→ **Your goal**: Reproduce every one of the records below word for word, keeping each line intact.

→ **Entries supplied**:
____________
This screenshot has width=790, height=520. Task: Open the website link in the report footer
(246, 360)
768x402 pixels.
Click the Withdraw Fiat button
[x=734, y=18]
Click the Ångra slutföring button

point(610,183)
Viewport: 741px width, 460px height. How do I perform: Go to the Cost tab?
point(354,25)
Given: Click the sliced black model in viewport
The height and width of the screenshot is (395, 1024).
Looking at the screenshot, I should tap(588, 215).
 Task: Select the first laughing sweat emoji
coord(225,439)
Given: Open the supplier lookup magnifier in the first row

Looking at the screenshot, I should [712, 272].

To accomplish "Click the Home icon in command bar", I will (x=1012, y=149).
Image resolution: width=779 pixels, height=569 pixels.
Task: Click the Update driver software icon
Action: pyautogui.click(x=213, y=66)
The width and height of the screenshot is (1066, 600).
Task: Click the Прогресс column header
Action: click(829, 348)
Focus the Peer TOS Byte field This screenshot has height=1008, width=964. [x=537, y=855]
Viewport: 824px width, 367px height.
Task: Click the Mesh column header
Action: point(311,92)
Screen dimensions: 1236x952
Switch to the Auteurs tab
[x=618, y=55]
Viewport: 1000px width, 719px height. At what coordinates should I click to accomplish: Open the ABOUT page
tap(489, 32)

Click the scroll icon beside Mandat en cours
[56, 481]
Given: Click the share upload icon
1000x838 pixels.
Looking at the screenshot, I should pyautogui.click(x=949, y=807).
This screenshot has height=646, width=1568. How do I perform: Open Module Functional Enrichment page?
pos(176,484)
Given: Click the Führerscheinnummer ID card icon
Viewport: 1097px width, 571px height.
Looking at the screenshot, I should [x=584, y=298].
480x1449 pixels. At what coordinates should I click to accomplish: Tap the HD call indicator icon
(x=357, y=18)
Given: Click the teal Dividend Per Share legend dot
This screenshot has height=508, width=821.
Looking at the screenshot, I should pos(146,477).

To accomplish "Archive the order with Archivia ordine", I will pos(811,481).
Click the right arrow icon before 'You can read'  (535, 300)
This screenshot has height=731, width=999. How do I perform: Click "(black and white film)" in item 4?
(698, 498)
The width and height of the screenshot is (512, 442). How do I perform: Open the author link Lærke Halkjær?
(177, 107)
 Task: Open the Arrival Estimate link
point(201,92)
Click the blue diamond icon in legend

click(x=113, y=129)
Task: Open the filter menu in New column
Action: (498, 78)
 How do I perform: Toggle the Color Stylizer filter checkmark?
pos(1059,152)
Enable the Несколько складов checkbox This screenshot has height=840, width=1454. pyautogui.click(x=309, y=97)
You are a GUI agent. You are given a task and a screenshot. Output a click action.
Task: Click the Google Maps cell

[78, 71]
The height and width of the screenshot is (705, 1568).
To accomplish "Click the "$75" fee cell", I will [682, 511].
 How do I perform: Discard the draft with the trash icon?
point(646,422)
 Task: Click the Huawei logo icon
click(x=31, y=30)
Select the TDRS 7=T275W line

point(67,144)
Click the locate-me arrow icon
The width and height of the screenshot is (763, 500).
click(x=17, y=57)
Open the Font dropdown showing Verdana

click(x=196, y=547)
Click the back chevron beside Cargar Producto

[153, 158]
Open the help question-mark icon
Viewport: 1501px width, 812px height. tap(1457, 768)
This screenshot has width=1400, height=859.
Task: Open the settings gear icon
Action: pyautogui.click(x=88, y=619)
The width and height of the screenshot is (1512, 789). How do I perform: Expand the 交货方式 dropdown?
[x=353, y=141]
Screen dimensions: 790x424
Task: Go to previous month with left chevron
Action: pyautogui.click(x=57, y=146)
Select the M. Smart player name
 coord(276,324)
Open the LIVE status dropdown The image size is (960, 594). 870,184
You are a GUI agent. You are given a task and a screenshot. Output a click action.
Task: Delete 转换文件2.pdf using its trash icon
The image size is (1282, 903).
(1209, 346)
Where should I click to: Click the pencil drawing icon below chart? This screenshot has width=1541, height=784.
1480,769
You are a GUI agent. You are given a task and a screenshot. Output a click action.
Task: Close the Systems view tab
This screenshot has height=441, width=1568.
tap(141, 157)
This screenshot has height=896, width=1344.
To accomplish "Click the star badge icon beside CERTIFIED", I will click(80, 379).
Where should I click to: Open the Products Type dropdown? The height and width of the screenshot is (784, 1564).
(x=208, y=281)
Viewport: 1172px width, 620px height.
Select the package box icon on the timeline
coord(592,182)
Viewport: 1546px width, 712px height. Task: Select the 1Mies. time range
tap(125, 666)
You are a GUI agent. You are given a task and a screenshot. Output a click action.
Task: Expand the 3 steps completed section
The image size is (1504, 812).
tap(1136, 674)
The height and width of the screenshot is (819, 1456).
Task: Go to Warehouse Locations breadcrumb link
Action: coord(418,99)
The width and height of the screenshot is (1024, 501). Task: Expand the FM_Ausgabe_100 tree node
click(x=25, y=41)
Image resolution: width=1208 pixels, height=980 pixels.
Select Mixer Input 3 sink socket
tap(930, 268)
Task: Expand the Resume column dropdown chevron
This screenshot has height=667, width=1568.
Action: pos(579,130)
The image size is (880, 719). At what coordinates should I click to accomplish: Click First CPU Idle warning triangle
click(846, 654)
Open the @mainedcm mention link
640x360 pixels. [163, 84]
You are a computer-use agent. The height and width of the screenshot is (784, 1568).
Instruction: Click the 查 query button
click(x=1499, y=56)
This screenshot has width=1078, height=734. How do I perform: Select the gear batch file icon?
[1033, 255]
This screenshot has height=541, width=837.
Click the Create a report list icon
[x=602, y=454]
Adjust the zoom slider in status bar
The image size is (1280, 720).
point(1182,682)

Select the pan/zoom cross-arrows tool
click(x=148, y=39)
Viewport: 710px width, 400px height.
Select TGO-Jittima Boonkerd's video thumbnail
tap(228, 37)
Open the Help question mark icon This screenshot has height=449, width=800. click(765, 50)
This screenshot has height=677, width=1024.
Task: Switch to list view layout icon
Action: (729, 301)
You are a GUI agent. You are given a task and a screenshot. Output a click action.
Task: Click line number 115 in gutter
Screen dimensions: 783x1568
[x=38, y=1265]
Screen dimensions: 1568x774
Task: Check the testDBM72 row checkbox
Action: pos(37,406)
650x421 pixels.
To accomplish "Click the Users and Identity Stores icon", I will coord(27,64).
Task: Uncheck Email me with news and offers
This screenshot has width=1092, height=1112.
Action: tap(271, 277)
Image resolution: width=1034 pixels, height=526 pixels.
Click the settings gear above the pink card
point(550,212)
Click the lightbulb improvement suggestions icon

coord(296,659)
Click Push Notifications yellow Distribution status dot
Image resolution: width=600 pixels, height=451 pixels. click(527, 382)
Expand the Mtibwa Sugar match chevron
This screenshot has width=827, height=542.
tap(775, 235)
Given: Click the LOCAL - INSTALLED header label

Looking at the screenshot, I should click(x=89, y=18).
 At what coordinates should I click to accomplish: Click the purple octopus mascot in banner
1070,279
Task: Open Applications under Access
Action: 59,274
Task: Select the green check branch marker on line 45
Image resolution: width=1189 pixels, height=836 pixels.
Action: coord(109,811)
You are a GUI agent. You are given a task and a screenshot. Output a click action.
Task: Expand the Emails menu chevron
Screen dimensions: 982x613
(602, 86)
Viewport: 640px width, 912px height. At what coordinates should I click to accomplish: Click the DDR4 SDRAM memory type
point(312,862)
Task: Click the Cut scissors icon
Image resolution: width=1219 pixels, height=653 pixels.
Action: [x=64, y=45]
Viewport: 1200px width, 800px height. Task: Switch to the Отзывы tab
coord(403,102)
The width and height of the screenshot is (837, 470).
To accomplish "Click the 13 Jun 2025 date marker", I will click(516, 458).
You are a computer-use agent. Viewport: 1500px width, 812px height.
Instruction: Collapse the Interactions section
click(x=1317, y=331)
____________
→ **Task result**:
This screenshot has width=790, height=520. Task: Open the website link in the report footer
(246, 360)
768x402 pixels.
Click the Withdraw Fiat button
[x=734, y=18]
Click the Ångra slutföring button

point(610,183)
Viewport: 741px width, 460px height. How do I perform: Go to the Cost tab?
point(354,25)
Given: Click the sliced black model in viewport
The height and width of the screenshot is (395, 1024).
Looking at the screenshot, I should tap(588, 215).
 Task: Select the first laughing sweat emoji
coord(225,439)
Given: Open the supplier lookup magnifier in the first row

Looking at the screenshot, I should [712, 272].

To accomplish "Click the Home icon in command bar", I will (x=1012, y=149).
Image resolution: width=779 pixels, height=569 pixels.
Task: Click the Update driver software icon
Action: pyautogui.click(x=213, y=66)
The width and height of the screenshot is (1066, 600).
Task: Click the Прогресс column header
Action: click(829, 348)
Focus the Peer TOS Byte field This screenshot has height=1008, width=964. [x=537, y=855]
Viewport: 824px width, 367px height.
Task: Click the Mesh column header
Action: point(311,92)
Screen dimensions: 1236x952
Switch to the Auteurs tab
[x=618, y=55]
Viewport: 1000px width, 719px height. At what coordinates should I click to accomplish: Open the ABOUT page
tap(489, 32)

Click the scroll icon beside Mandat en cours
[56, 481]
Given: Click the share upload icon
1000x838 pixels.
Looking at the screenshot, I should pyautogui.click(x=949, y=807).
This screenshot has height=646, width=1568. How do I perform: Open Module Functional Enrichment page?
pos(176,484)
Given: Click the Führerscheinnummer ID card icon
Viewport: 1097px width, 571px height.
Looking at the screenshot, I should [x=584, y=298].
480x1449 pixels. At what coordinates should I click to accomplish: Tap the HD call indicator icon
(x=357, y=18)
Given: Click the teal Dividend Per Share legend dot
This screenshot has height=508, width=821.
Looking at the screenshot, I should pos(146,477).

To accomplish "Archive the order with Archivia ordine", I will pos(811,481).
Click the right arrow icon before 'You can read'  (535, 300)
This screenshot has height=731, width=999. How do I perform: Click "(black and white film)" in item 4?
(698, 498)
The width and height of the screenshot is (512, 442). How do I perform: Open the author link Lærke Halkjær?
(177, 107)
 Task: Open the Arrival Estimate link
point(201,92)
Click the blue diamond icon in legend

click(x=113, y=129)
Task: Open the filter menu in New column
Action: (498, 78)
 How do I perform: Toggle the Color Stylizer filter checkmark?
pos(1059,152)
Enable the Несколько складов checkbox This screenshot has height=840, width=1454. pyautogui.click(x=309, y=97)
You are a GUI agent. You are given a task and a screenshot. Output a click action.
Task: Click the Google Maps cell

[78, 71]
The height and width of the screenshot is (705, 1568).
To accomplish "Click the "$75" fee cell", I will [682, 511].
 How do I perform: Discard the draft with the trash icon?
point(646,422)
 Task: Click the Huawei logo icon
click(x=31, y=30)
Select the TDRS 7=T275W line

point(67,144)
Click the locate-me arrow icon
The width and height of the screenshot is (763, 500).
click(x=17, y=57)
Open the Font dropdown showing Verdana

click(x=196, y=547)
Click the back chevron beside Cargar Producto

[153, 158]
Open the help question-mark icon
Viewport: 1501px width, 812px height. tap(1457, 768)
This screenshot has width=1400, height=859.
Task: Open the settings gear icon
Action: pyautogui.click(x=88, y=619)
The width and height of the screenshot is (1512, 789). How do I perform: Expand the 交货方式 dropdown?
[x=353, y=141]
Screen dimensions: 790x424
Task: Go to previous month with left chevron
Action: pyautogui.click(x=57, y=146)
Select the M. Smart player name
 coord(276,324)
Open the LIVE status dropdown The image size is (960, 594). 870,184
You are a GUI agent. You are given a task and a screenshot. Output a click action.
Task: Delete 转换文件2.pdf using its trash icon
The image size is (1282, 903).
(1209, 346)
Where should I click to: Click the pencil drawing icon below chart? This screenshot has width=1541, height=784.
1480,769
You are a GUI agent. You are given a task and a screenshot. Output a click action.
Task: Close the Systems view tab
This screenshot has height=441, width=1568.
tap(141, 157)
This screenshot has height=896, width=1344.
To accomplish "Click the star badge icon beside CERTIFIED", I will click(80, 379).
Where should I click to: Open the Products Type dropdown? The height and width of the screenshot is (784, 1564).
(x=208, y=281)
Viewport: 1172px width, 620px height.
Select the package box icon on the timeline
coord(592,182)
Viewport: 1546px width, 712px height. Task: Select the 1Mies. time range
tap(125, 666)
You are a GUI agent. You are given a task and a screenshot. Output a click action.
Task: Expand the 3 steps completed section
The image size is (1504, 812).
tap(1136, 674)
The height and width of the screenshot is (819, 1456).
Task: Go to Warehouse Locations breadcrumb link
Action: coord(418,99)
The width and height of the screenshot is (1024, 501). Task: Expand the FM_Ausgabe_100 tree node
click(x=25, y=41)
Image resolution: width=1208 pixels, height=980 pixels.
Select Mixer Input 3 sink socket
tap(930, 268)
Task: Expand the Resume column dropdown chevron
This screenshot has height=667, width=1568.
Action: pos(579,130)
The image size is (880, 719). At what coordinates should I click to accomplish: Click First CPU Idle warning triangle
click(846, 654)
Open the @mainedcm mention link
640x360 pixels. [163, 84]
You are a computer-use agent. The height and width of the screenshot is (784, 1568).
Instruction: Click the 查 query button
click(x=1499, y=56)
This screenshot has width=1078, height=734. How do I perform: Select the gear batch file icon?
[1033, 255]
This screenshot has height=541, width=837.
Click the Create a report list icon
[x=602, y=454]
Adjust the zoom slider in status bar
The image size is (1280, 720).
point(1182,682)

Select the pan/zoom cross-arrows tool
click(x=148, y=39)
Viewport: 710px width, 400px height.
Select TGO-Jittima Boonkerd's video thumbnail
tap(228, 37)
Open the Help question mark icon This screenshot has height=449, width=800. click(765, 50)
This screenshot has height=677, width=1024.
Task: Switch to list view layout icon
Action: (729, 301)
You are a GUI agent. You are given a task and a screenshot. Output a click action.
Task: Click line number 115 in gutter
Screen dimensions: 783x1568
[x=38, y=1265]
Screen dimensions: 1568x774
Task: Check the testDBM72 row checkbox
Action: pos(37,406)
650x421 pixels.
To accomplish "Click the Users and Identity Stores icon", I will coord(27,64).
Task: Uncheck Email me with news and offers
This screenshot has width=1092, height=1112.
Action: tap(271, 277)
Image resolution: width=1034 pixels, height=526 pixels.
Click the settings gear above the pink card
point(550,212)
Click the lightbulb improvement suggestions icon

coord(296,659)
Click Push Notifications yellow Distribution status dot
Image resolution: width=600 pixels, height=451 pixels. click(527, 382)
Expand the Mtibwa Sugar match chevron
This screenshot has width=827, height=542.
tap(775, 235)
Given: Click the LOCAL - INSTALLED header label

Looking at the screenshot, I should click(x=89, y=18).
 At what coordinates should I click to accomplish: Click the purple octopus mascot in banner
1070,279
Task: Open Applications under Access
Action: 59,274
Task: Select the green check branch marker on line 45
Image resolution: width=1189 pixels, height=836 pixels.
Action: coord(109,811)
You are a GUI agent. You are given a task and a screenshot. Output a click action.
Task: Expand the Emails menu chevron
Screen dimensions: 982x613
(602, 86)
Viewport: 640px width, 912px height. At what coordinates should I click to accomplish: Click the DDR4 SDRAM memory type
point(312,862)
Task: Click the Cut scissors icon
Image resolution: width=1219 pixels, height=653 pixels.
Action: [x=64, y=45]
Viewport: 1200px width, 800px height. Task: Switch to the Отзывы tab
coord(403,102)
The width and height of the screenshot is (837, 470).
To accomplish "Click the 13 Jun 2025 date marker", I will click(516, 458).
You are a computer-use agent. Viewport: 1500px width, 812px height.
Instruction: Collapse the Interactions section
click(x=1317, y=331)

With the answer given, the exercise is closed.